Our national investigation into the diagnosis of ectopic pregnancy found that differing levels of provision and a mismatch between capacity and demand in early pregnancy units (EPUs) heightens the risk that the diagnosis of this time-critical condition is delayed or missed.
Risk of severe harm and death
Ectopic pregnancy occurs when the fertilised egg implants outside the uterus, usually in the Fallopian tube. If it’s left untreated, it can rupture and cause internal bleeding, putting women at risk of severe harm and death. National incident data from the NHS shows that between April 2017 and August 2018 there were 30 missed ectopic pregnancies leading to ‘serious harm’.
In the case that HSIB examined, 26-year old Abby presented at her emergency department (with a suspected urinary tract infection and unable to pass urine) on Saturday. Following a positive pregnancy test, she was referred to an EPU for scan on the same day and discharged home. Abby didn’t have a scan until Tuesday (after following up with the EPU over the weekend). By then, she was found to have a ruptured ectopic pregnancy requiring emergency surgery for significant blood loss.
Difficult to diagnose
There are around 12,000 cases of ectopic pregnancy a year in the UK, but the symptoms are non-specific and can be hard to differentiate from a range of other gynaecological conditions or bladder, bowel, gastrointestinal problems. They can only be reliably diagnosed in an EPU via a transvaginal ultrasound scan (TVUS) and the investigation found that this places pressure on services. Trusts are struggling to meet the seven-day cover needed and provide the level of skilled and experienced sonographers needed to carry out and accurately interpret the scan.
The lack of consistent information is also a key risk factor in delayed diagnosis. Women cannot normally self-refer to EPUs, making it even more important that the information shared in the referral from emergency departments aids EPU staff to assess risk and prioritise patients. The investigation found that currently information given to women on discharge from the emergency department (whilst waiting to be assessed by an EPU) is varied across the country and can create confusion. In Abby’s case, she was given a leaflet about ‘bleeding in early pregnancy’ which didn’t highlight the signs and symptoms to look out for when suffering a ruptured ectopic pregnancy.
Our report sets out four safety recommendations in response to the findings.
They are focused on:
- Updating clinical information to include ectopic pregnancy as a possible alternative/serious diagnosis to lower urinary tract infection.
- Standardising the information that women receive on discharge from the emergency department.
- Providing expert guidance on the type and level of information that EPUs should collect to identify those at risk.
- Including assessment on early pregnancy services especially relating to potential complications in CQC inspections.

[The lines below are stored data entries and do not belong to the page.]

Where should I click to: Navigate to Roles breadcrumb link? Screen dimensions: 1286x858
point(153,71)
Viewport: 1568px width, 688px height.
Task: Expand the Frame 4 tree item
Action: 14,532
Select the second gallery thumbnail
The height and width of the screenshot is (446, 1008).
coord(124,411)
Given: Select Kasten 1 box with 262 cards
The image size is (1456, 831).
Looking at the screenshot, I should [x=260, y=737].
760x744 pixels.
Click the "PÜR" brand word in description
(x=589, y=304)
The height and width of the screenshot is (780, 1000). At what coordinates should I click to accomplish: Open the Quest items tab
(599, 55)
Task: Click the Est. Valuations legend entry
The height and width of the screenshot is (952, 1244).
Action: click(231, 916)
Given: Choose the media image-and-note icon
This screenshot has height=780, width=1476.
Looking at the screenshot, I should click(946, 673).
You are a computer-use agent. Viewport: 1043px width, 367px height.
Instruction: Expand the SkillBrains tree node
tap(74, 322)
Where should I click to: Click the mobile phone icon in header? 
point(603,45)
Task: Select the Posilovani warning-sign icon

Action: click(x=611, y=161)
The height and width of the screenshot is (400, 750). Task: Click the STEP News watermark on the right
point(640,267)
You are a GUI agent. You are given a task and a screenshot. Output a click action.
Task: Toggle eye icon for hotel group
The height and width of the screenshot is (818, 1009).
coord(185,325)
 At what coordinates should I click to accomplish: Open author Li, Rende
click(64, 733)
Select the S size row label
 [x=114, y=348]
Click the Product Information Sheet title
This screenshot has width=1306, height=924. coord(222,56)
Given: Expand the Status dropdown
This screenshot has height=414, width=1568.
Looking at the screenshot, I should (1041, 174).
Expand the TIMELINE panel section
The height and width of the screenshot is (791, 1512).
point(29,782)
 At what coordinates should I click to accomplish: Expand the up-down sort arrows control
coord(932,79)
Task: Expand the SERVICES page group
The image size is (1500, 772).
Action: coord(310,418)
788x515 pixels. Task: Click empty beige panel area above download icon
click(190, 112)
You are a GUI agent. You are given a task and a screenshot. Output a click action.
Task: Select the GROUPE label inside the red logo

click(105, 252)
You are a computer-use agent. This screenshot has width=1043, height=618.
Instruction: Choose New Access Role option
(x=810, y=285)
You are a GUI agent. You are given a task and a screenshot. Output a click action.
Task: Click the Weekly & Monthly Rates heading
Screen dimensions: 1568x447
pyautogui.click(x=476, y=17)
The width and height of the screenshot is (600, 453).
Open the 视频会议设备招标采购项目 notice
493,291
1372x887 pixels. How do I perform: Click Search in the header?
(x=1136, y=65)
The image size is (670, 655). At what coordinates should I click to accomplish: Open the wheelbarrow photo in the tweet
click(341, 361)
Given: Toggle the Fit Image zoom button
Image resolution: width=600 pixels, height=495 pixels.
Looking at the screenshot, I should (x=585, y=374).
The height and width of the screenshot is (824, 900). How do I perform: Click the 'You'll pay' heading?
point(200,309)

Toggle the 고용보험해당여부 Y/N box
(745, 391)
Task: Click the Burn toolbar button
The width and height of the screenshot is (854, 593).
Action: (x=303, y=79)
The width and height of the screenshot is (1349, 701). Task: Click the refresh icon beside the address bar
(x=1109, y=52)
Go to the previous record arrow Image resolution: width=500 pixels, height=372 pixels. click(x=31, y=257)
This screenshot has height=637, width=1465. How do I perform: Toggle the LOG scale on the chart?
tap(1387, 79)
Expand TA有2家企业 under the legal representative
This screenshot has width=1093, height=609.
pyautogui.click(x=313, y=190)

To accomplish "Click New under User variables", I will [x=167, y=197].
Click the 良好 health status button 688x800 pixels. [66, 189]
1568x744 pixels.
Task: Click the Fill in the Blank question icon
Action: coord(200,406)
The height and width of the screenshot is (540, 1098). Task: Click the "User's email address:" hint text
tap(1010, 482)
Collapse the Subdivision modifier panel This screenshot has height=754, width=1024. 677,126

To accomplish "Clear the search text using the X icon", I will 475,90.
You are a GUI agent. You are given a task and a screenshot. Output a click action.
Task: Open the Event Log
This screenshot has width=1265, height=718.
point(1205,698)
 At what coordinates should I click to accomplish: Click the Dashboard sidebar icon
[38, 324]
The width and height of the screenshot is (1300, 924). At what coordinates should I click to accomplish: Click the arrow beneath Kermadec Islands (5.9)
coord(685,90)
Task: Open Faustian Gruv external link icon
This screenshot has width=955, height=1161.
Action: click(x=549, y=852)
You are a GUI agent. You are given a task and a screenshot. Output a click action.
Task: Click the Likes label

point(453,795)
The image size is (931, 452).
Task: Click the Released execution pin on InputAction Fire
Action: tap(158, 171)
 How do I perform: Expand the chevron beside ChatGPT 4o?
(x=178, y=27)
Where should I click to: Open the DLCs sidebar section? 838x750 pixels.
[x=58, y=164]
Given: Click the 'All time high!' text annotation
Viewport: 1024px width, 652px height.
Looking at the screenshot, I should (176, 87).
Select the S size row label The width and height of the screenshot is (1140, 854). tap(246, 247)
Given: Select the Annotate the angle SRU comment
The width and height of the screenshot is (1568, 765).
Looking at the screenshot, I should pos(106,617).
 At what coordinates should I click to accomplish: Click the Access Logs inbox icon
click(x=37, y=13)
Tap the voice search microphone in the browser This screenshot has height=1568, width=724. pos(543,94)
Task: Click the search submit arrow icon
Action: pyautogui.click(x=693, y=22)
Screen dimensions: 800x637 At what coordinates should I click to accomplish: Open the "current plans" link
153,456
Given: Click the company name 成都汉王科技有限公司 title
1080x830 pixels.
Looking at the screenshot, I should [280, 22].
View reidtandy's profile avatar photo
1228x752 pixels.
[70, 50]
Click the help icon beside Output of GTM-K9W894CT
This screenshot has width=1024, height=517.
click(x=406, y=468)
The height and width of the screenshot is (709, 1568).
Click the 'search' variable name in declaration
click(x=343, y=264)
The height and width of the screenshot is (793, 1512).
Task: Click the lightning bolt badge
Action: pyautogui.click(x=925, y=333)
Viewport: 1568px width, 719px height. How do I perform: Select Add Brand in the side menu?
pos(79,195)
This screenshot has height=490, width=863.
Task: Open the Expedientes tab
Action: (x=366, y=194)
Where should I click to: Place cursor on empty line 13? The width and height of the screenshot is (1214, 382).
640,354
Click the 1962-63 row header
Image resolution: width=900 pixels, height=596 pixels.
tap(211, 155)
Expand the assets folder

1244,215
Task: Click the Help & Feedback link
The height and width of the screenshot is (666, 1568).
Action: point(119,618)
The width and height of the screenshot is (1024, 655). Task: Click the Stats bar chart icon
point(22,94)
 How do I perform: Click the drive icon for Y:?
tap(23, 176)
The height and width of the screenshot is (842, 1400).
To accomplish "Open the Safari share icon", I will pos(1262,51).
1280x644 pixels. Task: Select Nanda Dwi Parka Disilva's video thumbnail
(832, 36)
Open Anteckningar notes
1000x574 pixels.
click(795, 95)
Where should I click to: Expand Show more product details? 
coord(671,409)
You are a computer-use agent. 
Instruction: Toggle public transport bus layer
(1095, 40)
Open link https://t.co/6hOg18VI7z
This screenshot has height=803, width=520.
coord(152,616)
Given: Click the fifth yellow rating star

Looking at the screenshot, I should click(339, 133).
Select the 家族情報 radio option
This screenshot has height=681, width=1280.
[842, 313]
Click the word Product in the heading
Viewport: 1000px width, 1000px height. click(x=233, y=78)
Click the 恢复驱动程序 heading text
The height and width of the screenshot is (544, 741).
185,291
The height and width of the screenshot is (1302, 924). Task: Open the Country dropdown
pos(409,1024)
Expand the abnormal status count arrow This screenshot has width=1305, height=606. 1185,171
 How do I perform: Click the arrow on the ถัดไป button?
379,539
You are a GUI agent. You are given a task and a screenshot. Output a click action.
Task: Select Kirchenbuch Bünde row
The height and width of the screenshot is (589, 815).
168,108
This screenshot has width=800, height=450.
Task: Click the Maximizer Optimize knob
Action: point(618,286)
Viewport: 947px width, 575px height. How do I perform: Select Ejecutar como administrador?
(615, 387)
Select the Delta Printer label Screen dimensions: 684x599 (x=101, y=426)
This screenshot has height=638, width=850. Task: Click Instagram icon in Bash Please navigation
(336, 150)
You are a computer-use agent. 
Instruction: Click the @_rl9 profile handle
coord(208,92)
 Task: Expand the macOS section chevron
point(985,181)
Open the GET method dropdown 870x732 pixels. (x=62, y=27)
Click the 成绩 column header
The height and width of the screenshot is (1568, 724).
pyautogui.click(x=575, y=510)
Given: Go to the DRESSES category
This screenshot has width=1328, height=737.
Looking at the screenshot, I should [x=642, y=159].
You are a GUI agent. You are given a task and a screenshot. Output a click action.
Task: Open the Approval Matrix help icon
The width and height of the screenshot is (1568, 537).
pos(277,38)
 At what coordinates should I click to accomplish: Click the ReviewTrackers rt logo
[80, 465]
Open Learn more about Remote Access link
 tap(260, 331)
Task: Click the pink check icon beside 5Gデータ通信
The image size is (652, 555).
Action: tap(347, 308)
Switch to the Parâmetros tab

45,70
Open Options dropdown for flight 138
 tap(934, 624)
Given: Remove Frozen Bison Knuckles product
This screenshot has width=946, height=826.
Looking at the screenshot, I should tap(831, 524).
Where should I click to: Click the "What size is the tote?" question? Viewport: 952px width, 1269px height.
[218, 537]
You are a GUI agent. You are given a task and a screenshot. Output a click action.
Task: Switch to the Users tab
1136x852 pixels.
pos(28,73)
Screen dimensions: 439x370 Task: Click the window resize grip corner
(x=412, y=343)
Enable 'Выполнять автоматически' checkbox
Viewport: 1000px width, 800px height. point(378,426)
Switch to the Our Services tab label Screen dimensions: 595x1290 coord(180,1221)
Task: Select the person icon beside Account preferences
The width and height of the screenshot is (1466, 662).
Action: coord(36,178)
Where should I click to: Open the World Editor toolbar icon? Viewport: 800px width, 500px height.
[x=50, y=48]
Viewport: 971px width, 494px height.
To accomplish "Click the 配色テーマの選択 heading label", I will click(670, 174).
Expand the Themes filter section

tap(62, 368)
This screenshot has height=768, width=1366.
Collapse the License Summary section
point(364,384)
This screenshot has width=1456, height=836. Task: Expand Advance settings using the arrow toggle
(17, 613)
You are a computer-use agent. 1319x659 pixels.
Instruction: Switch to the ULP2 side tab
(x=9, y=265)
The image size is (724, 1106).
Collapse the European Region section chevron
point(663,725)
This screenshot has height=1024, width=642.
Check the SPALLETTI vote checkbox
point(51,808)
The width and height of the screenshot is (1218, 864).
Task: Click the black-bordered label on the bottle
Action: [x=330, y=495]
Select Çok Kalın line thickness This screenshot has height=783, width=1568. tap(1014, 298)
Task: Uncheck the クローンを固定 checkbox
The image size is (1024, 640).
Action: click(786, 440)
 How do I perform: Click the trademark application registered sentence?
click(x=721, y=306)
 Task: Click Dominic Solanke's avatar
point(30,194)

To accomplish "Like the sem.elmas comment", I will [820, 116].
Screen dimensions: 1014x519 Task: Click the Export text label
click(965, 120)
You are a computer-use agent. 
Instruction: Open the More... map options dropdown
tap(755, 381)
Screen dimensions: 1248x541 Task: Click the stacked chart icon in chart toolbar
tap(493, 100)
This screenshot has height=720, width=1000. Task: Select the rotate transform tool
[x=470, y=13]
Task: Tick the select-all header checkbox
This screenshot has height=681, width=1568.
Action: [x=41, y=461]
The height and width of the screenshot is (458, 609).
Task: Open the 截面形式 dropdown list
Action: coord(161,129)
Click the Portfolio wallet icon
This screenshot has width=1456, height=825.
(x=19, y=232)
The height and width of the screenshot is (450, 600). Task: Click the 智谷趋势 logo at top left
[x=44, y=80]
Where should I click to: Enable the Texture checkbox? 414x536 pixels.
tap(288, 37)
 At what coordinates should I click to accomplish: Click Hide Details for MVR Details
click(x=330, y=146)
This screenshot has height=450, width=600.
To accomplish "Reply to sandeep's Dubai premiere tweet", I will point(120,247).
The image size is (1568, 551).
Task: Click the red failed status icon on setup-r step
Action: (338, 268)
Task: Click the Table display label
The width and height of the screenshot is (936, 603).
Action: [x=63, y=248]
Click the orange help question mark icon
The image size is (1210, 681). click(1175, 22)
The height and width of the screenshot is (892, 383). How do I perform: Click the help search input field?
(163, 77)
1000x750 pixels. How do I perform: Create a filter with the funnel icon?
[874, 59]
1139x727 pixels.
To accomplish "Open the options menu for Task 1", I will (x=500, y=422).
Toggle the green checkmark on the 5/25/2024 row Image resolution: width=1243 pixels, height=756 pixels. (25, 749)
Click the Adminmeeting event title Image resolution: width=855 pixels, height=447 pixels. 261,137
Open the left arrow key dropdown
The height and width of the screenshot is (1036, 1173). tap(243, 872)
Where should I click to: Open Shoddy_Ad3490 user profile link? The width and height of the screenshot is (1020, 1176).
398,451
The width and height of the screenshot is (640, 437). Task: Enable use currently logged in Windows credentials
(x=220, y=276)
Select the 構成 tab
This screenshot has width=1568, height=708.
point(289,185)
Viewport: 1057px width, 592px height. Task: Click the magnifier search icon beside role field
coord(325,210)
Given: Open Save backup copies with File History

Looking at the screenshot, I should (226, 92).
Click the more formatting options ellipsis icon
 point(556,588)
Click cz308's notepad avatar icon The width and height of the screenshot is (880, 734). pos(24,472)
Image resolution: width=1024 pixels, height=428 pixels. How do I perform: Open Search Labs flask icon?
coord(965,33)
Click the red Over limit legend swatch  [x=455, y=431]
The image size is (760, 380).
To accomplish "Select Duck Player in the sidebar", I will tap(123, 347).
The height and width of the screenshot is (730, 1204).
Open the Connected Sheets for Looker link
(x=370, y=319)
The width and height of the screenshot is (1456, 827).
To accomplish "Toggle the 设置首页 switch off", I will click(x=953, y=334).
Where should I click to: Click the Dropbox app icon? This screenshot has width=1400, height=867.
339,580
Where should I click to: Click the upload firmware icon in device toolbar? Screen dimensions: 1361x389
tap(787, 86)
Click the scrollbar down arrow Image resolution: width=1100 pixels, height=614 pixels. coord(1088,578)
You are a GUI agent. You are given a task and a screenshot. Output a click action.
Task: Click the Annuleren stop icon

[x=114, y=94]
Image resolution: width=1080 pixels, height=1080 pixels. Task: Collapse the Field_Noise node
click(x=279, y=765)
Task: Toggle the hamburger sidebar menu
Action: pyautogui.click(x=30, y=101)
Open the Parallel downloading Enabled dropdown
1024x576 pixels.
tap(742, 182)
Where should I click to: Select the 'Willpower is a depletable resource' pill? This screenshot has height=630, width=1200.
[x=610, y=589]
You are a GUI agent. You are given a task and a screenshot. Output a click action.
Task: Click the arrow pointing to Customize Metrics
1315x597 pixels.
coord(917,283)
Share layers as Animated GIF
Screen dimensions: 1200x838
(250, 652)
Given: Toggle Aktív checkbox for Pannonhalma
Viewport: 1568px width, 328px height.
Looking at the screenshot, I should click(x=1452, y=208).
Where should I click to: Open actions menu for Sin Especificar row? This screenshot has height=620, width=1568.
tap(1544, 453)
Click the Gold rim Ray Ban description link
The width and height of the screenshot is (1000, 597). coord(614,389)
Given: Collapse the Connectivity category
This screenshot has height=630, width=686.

Early pregnancy units stretched
Dr Lesley Kay, Deputy Medical Director at HSIB, said: “Ectopic pregnancy is a common cause of death in early pregnancy and, as Abby’s case highlighted, even if not fatal the effects are distressing and far reaching. Women can suffer with long-term psychological trauma and it can impact on their future fertility.
“If an ectopic pregnancy is diagnosed early, it is likely it can be treated effectively and perhaps avoiding the need for invasive surgery. That’s why it’s important that our investigation focused on the factors that lead to delays and highlights where improvements can be made.
“We recognise that early pregnancy units are stretched, and that Trusts are doing what they can to deliver a good level of care to their patients. Through our investigation we offer a national view and our safety recommendations have been made to help improve consistency in care across England. Aiding that diagnostic process will help to reduce the risk of delays and reduce the devastating risk of severe harm or death in early pregnancy.”
Alex Peace-Gadsby, Chair of The Ectopic Pregnancy Trust, said: “The EPT welcomes HSIB’s findings which highlights key information gaps in ectopic pregnancy. We often hear of women being misdiagnosed and taking action on the safety recommendations on diagnosis and discharge information in particular will make a big difference in ensuring women get the right care quickly. Together with effective information gathering and CQC assessment, these recommendations can be game-changing for ectopic pregnancy care.”